3. **Find $\frac{d^2y}{dx^2}$**:
This means we need to find the derivative of $\frac{dy}{dx}$ with respect to $x$. Since $\frac{dy}{dx}$ is expressed in terms of $\theta$, we use the chain rule again:
$\frac{d^2y}{dx^2} = \frac{d}{d\theta}\left(\frac{dy}{dx}\right) \cdot \frac{d\theta}{dx}$.
* First, $\frac{d}{d\theta}\left(\frac{dy}{dx}\right) = \frac{d}{d\theta}(\tan \theta) = \sec^2 \theta$.
* Second, $\frac{d\theta}{dx}$ is the reciprocal of $\frac{dx}{d\theta}$. We found $\frac{dx}{d\theta} = \frac{\cos^2 \theta}{\sin \theta}$, so $\frac{d\theta}{dx} = \frac{\sin \theta}{\cos^2 \theta}$.
Now, multiply them:
$\frac{d^2y}{dx^2} = \sec^2 \theta \cdot \frac{\sin \theta}{\cos^2 \theta}$.
Since $\sec^2 \theta = \frac{1}{\cos^2 \theta}$:
$\frac{d^2y}{dx^2} = \frac{1}{\cos^2 \theta} \cdot \frac{\sin \theta}{\cos^2 \theta} = \frac{\sin \theta}{\cos^4 \theta}$.

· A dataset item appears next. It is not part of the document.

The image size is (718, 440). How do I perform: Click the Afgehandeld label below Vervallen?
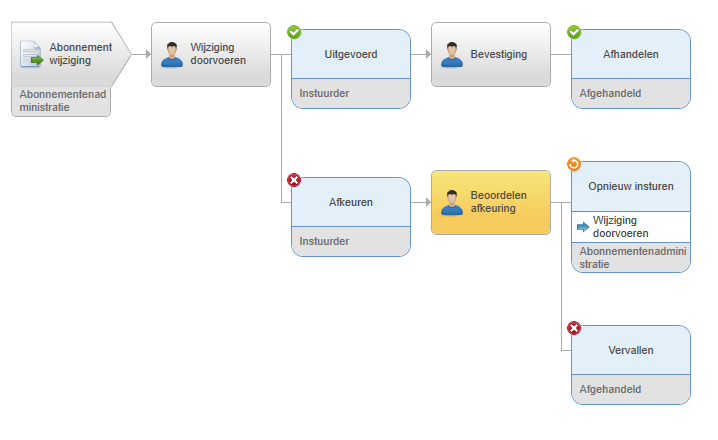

4. **Set $\frac{d^2y}{dx^2} = 0$ and solve for $\theta$**:
We need $\frac{\sin \theta}{\cos^4 \theta} = 0$.
For a fraction to be zero, its numerator (the top part) must be zero, and its denominator (the bottom part) must not be zero.
So, we need $\sin \theta = 0$.
And we need $\cos^4 \theta \neq 0$, which means $\cos \theta \neq 0$.

When is $\sin \theta = 0$? This happens when $\theta$ is any integer multiple of $\pi$.
So, $\theta = n\pi$, where $n$ is an integer (like $0, \pm1, \pm2, \ldots$).

Let's check the condition $\cos \theta \neq 0$ for these values of $\theta$:
If $\theta = n\pi$, then $\cos \theta = \cos(n\pi)$.
$\cos(0) = 1$
$\cos(\pi) = -1$
$\cos(2\pi) = 1$
$\cos(n\pi)$ is always either $1$ or $-1$, which is never zero.
So, the condition $\cos \theta \neq 0$ is always satisfied when $\sin \theta = 0$.

Therefore, the points for which $\frac{d^2y}{dx^2}=0$ are when $\theta = n\pi$, where $n \in Z$. This matches option (A).